**EXERCISE GOAL:**
Retype the records below exactly as they are, from the line with "The image size is (667, 500)." up to and including the line with "click(x=515, y=842)".

**MATERIAL:**
++++++
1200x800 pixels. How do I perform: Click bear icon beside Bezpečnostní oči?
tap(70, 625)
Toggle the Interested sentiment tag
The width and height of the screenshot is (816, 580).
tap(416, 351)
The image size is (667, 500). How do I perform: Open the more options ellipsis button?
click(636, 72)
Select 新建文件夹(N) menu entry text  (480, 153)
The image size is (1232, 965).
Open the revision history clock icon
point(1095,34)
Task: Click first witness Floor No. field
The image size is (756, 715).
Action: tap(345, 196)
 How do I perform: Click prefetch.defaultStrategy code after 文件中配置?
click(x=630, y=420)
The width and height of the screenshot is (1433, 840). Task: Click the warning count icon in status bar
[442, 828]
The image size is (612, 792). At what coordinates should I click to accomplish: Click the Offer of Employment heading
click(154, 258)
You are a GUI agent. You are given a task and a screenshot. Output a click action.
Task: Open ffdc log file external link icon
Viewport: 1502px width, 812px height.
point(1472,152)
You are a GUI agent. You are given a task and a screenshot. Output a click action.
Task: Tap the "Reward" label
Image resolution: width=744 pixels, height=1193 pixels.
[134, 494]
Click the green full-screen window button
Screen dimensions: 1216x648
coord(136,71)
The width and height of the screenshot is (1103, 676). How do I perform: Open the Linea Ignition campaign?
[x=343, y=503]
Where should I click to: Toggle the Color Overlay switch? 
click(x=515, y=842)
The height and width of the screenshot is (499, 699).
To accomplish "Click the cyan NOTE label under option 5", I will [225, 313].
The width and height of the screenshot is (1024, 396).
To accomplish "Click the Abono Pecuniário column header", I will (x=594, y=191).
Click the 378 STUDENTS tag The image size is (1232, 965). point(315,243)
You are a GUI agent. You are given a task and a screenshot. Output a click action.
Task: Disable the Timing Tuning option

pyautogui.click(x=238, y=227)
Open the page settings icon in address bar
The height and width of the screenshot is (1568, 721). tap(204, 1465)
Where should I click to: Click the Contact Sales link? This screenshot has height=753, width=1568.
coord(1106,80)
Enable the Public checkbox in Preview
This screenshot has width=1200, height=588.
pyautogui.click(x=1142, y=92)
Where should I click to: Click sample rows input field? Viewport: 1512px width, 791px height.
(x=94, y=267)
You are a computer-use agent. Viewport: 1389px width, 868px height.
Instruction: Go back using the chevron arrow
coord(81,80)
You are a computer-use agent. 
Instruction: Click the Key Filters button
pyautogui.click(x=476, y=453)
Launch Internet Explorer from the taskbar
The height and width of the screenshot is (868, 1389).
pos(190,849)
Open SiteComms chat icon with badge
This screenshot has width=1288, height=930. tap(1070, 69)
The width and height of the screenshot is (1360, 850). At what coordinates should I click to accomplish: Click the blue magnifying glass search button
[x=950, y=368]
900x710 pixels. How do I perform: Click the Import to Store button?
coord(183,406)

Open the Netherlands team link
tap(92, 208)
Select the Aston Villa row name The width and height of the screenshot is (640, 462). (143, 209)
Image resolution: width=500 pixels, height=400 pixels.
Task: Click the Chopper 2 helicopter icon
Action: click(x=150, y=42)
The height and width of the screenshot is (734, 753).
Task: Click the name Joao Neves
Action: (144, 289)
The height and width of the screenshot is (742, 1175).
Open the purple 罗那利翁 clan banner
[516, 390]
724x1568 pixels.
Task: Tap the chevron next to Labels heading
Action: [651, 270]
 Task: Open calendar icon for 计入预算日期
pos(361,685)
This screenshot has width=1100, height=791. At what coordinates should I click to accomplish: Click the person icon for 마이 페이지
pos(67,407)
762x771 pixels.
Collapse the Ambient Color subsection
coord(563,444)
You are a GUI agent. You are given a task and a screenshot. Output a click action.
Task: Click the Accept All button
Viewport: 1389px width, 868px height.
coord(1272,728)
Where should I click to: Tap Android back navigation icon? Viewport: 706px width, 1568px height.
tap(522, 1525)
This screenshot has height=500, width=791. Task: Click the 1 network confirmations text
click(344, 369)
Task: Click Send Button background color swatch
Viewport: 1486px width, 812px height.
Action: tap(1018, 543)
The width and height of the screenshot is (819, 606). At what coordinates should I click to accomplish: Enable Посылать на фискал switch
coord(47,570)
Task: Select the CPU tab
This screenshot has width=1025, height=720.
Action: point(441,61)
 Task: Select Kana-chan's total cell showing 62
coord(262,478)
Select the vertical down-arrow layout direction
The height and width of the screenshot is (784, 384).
++++++
**ANSWER TO THIS PROBLEM:**
The image size is (667, 500). How do I perform: Open the more options ellipsis button?
click(636, 72)
Select 新建文件夹(N) menu entry text  (480, 153)
The image size is (1232, 965).
Open the revision history clock icon
point(1095,34)
Task: Click first witness Floor No. field
The image size is (756, 715).
Action: tap(345, 196)
 How do I perform: Click prefetch.defaultStrategy code after 文件中配置?
click(x=630, y=420)
The width and height of the screenshot is (1433, 840). Task: Click the warning count icon in status bar
[442, 828]
The image size is (612, 792). At what coordinates should I click to accomplish: Click the Offer of Employment heading
click(154, 258)
You are a GUI agent. You are given a task and a screenshot. Output a click action.
Task: Open ffdc log file external link icon
Viewport: 1502px width, 812px height.
point(1472,152)
You are a GUI agent. You are given a task and a screenshot. Output a click action.
Task: Tap the "Reward" label
Image resolution: width=744 pixels, height=1193 pixels.
[134, 494]
Click the green full-screen window button
Screen dimensions: 1216x648
coord(136,71)
The width and height of the screenshot is (1103, 676). How do I perform: Open the Linea Ignition campaign?
[x=343, y=503]
Where should I click to: Toggle the Color Overlay switch? 
click(x=515, y=842)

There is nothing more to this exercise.